WHAT TO WORK ON:
Each line of the listing that contains the word "file" is to be copied.

SOURCE INFORMATION:
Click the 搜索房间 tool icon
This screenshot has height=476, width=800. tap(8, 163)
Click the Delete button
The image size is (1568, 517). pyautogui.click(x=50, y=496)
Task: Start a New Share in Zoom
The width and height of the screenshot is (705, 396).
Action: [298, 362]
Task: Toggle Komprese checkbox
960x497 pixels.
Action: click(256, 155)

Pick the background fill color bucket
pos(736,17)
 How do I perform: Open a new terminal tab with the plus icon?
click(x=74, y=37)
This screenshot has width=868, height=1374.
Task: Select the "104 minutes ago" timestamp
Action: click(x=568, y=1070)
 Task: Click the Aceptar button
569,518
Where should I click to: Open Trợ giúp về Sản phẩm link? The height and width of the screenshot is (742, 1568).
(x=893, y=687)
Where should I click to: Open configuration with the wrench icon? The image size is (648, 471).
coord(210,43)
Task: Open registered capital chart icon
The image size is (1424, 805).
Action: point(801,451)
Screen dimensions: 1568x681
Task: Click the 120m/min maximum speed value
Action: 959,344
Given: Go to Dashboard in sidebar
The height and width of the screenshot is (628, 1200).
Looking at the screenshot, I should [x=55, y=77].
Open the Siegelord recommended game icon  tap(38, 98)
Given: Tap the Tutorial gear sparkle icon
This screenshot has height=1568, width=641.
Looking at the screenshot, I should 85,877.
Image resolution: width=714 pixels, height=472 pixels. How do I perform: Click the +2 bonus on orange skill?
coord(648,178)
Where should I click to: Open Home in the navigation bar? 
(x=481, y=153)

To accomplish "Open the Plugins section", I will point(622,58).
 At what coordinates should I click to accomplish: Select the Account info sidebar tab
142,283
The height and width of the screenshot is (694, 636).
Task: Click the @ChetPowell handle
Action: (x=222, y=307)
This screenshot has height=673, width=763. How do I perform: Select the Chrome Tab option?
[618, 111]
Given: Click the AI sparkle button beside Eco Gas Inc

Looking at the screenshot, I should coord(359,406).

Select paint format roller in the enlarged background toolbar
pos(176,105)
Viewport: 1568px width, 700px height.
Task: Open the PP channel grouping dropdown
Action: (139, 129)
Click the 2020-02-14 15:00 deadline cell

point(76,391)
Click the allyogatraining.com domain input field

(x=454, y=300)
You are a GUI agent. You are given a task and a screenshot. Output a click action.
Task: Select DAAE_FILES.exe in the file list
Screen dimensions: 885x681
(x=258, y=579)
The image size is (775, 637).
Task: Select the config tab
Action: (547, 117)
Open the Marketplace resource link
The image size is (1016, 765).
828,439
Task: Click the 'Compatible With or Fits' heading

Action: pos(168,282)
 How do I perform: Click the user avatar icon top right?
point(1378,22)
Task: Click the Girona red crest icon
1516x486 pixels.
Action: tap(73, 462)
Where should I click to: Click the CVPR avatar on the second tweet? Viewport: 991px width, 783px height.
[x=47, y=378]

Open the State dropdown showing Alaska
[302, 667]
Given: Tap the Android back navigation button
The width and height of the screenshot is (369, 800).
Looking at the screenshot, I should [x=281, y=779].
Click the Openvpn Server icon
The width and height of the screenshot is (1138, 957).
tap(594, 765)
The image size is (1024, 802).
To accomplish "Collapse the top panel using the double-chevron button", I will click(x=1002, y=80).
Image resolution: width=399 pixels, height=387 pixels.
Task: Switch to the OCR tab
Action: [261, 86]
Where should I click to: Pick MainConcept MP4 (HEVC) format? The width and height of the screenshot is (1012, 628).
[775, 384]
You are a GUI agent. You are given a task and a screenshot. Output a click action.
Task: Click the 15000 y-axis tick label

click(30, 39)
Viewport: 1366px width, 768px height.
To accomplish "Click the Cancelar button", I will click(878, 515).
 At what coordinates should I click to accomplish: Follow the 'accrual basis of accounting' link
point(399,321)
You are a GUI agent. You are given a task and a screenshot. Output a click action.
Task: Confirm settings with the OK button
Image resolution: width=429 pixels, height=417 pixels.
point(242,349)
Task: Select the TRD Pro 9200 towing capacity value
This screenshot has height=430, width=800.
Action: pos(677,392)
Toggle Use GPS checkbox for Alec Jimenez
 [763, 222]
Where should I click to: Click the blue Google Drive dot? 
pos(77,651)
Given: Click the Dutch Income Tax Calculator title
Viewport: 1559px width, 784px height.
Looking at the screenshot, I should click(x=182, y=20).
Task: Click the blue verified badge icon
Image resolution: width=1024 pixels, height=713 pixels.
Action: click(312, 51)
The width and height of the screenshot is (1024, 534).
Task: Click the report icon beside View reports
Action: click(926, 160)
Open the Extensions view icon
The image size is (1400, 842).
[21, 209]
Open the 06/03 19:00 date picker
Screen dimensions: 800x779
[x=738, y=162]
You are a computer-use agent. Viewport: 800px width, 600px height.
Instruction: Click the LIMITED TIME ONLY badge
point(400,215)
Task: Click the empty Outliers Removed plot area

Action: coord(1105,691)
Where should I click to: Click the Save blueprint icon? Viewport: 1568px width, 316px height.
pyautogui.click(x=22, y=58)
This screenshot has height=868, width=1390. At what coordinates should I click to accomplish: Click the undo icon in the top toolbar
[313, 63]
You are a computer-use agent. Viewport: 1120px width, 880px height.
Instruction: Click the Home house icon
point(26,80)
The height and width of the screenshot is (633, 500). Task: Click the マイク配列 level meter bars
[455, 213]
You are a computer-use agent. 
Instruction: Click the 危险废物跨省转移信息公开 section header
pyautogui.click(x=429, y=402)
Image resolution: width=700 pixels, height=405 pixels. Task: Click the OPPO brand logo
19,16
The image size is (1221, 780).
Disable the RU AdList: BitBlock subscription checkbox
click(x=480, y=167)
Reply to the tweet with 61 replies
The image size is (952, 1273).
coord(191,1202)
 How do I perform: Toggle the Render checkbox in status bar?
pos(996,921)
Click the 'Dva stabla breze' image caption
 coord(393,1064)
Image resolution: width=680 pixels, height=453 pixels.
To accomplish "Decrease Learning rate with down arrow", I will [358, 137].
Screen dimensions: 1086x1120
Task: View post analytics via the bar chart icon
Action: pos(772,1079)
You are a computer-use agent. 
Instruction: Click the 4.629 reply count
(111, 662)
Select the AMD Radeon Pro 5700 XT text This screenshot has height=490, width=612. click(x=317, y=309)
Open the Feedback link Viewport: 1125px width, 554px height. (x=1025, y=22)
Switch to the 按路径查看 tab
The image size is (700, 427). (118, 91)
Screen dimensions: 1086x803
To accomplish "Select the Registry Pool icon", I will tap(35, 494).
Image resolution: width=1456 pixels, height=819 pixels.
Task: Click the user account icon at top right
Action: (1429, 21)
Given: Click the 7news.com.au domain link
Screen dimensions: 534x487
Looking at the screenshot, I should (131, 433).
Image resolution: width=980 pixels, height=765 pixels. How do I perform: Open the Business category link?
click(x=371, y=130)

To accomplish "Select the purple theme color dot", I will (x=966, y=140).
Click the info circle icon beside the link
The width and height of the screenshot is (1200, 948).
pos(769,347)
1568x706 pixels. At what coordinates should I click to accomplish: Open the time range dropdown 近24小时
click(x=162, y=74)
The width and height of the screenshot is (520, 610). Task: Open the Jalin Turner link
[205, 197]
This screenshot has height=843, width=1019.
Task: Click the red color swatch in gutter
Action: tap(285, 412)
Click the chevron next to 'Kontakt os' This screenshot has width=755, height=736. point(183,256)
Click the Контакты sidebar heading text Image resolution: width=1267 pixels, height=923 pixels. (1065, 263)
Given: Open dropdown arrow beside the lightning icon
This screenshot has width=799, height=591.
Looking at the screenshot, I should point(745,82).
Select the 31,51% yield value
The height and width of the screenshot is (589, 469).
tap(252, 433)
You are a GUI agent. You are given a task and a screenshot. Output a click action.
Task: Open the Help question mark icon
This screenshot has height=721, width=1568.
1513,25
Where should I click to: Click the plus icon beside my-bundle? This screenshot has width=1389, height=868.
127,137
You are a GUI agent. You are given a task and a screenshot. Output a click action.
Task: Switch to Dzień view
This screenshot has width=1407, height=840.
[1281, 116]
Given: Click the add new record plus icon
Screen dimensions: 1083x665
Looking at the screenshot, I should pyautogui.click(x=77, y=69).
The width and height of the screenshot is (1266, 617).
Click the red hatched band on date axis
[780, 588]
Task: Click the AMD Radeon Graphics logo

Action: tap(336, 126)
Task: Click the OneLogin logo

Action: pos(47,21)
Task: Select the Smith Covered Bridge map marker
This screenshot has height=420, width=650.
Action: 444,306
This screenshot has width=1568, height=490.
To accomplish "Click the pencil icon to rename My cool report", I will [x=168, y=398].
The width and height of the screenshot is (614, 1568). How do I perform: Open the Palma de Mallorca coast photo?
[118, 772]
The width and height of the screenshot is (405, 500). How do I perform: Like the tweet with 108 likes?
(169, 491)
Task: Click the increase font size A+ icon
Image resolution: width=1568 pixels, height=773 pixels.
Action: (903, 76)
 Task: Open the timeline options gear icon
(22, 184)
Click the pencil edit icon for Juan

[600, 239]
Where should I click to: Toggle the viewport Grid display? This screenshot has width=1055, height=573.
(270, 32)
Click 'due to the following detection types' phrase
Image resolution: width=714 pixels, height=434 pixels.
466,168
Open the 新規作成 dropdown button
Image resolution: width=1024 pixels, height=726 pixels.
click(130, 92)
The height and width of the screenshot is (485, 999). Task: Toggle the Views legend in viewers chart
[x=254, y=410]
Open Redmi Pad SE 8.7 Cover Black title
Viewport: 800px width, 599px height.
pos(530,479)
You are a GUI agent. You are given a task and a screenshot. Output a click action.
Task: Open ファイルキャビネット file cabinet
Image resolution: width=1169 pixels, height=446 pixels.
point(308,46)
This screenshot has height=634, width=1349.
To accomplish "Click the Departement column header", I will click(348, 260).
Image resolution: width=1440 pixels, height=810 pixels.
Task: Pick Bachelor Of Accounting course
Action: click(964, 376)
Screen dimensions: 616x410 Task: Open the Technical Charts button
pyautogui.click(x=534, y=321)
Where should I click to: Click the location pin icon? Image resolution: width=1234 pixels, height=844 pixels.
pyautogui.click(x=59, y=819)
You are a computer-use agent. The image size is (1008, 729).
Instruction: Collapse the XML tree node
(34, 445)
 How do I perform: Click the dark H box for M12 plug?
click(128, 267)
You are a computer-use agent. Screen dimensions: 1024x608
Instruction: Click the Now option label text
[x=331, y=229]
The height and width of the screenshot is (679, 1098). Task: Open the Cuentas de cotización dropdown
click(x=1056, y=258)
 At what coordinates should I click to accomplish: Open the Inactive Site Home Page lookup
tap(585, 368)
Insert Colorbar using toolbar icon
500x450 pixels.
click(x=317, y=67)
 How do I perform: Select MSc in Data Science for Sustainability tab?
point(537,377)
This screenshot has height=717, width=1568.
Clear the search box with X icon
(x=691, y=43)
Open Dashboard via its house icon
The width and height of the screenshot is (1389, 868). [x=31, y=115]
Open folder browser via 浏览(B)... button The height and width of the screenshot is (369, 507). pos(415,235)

RESPONSE:
Task: Select DAAE_FILES.exe in the file list
Task: Open ファイルキャビネット file cabinet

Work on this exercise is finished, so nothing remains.